En maintenant sa ligne de gestion de la crise par des restrictions et fermetures, sans prendre en compte la capacité des professionnels à exercer leur métier en sécurité (la promiscuité de jeunes dans des parcs publics est, sanitairement, plus dangereuse pour la transmission du virus qu’une ouverture régulée de l’Horeca) et sans envisager d’alternatives (comme les tests rapides), nos autorités ignorent dangereusement le mécontentement qui monte.

Inévitablement, après près d’un an d’efforts et de restrictions, l’adhésion de la population aux mesures sanitaires s’effondre.

Et si les indépendants et chefs de PME multiplient les manifestations et les protestations, il ne s’agit là que de la partie émergée de l’iceberg car le pire est ce qui se passe en silence. Des secteurs entiers se vident de leurs entrepreneurs et de leurs salariés, découragés par l’absence de perspectives et qui pour vivre, abandonnent un métier souvent synonyme de passion.

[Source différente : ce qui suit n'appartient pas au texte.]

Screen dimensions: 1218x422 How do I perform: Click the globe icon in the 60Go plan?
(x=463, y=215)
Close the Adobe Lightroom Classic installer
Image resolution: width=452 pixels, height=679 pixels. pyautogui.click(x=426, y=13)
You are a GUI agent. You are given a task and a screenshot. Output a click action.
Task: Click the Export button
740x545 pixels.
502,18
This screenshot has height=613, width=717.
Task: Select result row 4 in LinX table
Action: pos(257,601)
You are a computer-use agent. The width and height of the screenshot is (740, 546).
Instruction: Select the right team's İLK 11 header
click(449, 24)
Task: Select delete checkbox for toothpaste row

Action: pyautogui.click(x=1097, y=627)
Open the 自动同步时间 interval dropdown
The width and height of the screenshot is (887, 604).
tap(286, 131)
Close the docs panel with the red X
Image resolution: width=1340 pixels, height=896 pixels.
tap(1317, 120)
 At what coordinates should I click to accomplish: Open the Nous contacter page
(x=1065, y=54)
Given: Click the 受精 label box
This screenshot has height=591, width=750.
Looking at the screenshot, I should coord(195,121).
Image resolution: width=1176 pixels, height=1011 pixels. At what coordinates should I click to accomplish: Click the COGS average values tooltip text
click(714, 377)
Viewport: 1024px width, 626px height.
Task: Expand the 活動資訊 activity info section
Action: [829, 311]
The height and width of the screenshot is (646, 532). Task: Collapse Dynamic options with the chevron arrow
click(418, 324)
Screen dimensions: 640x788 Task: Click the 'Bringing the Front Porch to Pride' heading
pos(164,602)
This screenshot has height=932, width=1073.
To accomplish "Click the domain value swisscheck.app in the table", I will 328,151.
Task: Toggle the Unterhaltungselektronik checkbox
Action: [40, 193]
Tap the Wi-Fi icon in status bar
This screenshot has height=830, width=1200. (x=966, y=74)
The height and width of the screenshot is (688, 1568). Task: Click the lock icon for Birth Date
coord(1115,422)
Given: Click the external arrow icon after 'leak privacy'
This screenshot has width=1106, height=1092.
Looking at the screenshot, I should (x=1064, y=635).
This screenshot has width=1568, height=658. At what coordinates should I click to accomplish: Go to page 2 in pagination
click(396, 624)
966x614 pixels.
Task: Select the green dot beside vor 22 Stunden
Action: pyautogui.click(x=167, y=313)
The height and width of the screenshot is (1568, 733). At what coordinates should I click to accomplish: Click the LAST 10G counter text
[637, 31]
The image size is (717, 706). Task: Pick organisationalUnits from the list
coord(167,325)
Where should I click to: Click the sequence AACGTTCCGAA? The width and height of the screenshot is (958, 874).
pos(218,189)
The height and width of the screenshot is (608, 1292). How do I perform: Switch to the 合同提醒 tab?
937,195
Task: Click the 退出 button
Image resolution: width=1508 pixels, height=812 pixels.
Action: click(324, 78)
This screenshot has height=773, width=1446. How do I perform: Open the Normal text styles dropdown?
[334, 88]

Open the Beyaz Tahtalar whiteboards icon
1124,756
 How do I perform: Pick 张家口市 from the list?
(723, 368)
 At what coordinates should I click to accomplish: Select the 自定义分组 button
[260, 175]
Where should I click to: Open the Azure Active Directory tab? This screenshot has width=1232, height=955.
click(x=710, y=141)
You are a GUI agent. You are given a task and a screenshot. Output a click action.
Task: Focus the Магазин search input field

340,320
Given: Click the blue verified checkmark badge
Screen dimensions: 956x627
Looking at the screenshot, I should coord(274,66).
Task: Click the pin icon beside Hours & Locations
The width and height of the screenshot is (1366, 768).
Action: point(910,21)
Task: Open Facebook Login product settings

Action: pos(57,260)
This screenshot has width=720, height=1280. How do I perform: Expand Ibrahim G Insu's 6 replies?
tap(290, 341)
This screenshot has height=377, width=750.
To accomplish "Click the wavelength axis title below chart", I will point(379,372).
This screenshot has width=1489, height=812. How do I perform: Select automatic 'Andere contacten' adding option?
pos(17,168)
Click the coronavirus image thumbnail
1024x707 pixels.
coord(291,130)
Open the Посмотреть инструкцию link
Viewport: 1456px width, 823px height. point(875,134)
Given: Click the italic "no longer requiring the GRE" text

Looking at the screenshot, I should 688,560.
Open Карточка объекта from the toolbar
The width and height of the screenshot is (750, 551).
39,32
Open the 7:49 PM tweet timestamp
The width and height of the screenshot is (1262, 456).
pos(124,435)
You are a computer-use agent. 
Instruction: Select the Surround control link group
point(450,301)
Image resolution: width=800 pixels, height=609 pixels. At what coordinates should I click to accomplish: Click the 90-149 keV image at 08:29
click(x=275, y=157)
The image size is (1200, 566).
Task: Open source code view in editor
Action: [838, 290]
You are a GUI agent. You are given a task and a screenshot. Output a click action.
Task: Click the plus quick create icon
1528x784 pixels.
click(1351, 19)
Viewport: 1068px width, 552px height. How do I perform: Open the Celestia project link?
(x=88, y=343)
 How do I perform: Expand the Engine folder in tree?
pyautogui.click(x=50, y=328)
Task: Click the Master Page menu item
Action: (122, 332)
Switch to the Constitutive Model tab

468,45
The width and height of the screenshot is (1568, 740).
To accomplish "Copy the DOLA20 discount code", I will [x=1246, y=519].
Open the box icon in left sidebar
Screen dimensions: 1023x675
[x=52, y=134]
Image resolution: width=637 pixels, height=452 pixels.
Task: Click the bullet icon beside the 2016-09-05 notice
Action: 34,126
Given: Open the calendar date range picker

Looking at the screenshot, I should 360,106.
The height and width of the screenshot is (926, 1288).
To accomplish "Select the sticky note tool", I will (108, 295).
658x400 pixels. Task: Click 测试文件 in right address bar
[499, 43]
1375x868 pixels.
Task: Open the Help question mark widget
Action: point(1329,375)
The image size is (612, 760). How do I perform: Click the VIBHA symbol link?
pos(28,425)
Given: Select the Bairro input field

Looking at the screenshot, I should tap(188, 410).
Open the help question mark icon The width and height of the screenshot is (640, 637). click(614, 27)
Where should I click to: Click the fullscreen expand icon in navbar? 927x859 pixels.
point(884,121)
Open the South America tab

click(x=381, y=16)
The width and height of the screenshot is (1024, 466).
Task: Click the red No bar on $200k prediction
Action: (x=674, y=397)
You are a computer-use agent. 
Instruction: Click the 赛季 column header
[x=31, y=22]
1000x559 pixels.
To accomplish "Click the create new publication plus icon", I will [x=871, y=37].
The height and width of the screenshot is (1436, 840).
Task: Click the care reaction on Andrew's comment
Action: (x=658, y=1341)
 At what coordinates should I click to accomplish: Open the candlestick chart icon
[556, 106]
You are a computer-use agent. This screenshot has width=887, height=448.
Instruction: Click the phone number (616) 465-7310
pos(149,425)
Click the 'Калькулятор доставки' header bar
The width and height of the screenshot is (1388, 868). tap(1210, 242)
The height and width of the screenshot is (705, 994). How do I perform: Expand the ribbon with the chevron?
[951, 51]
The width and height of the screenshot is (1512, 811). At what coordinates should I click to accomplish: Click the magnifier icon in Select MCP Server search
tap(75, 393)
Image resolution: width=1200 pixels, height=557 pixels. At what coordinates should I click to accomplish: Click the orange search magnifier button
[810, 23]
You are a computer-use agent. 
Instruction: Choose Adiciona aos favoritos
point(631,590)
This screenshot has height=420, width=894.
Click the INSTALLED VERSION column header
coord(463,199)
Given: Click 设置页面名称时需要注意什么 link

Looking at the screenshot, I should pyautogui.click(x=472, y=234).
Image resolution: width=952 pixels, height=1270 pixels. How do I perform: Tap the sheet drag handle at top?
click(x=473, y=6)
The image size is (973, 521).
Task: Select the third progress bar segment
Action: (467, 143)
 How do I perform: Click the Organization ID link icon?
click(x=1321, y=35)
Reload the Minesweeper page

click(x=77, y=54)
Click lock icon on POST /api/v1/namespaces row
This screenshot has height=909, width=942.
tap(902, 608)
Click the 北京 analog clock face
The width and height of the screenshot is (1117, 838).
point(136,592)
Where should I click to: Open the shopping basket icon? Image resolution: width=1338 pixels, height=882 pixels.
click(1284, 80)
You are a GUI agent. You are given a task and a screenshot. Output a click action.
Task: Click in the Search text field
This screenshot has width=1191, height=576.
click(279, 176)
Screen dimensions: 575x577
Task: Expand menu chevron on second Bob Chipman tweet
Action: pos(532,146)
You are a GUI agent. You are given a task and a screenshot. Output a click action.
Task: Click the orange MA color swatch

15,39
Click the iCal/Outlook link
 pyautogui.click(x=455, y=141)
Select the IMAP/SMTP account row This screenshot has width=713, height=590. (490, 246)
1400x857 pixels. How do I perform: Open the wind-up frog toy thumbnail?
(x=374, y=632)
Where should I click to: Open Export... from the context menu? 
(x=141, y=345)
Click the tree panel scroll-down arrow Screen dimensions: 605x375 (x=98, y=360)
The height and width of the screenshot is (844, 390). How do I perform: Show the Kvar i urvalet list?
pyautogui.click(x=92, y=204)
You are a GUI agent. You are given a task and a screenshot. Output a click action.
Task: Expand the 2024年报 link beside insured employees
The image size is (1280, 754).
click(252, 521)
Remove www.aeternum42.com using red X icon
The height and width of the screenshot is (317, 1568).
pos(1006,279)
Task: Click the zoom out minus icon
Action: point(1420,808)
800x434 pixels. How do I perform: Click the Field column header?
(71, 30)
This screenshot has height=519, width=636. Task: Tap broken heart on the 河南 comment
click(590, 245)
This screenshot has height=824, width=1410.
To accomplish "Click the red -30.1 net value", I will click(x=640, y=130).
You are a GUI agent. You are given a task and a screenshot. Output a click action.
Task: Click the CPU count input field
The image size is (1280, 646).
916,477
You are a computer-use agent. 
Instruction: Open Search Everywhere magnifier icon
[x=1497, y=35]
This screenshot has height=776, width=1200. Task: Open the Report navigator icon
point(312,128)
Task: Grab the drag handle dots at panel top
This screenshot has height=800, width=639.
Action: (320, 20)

Pour UCM, la seule solution reste la vaccination, et cela bien au-delà du démarrage chaotique de la campagne et de la mise à l’écart du personnel médical de première ligne.

Ce n’est pas seulement d’un « reset » de la campagne de vaccination dont nous avions besoin, mais d’un « reset » de toute la méthode de gestion de l’épidémie et de ses conséquences. Les indépendants et PME de nombreux secteurs ne sont pas écoutés et ne se sentent pas respectés.

Plus que jamais, gouverner aujourd’hui, c’est vacciner.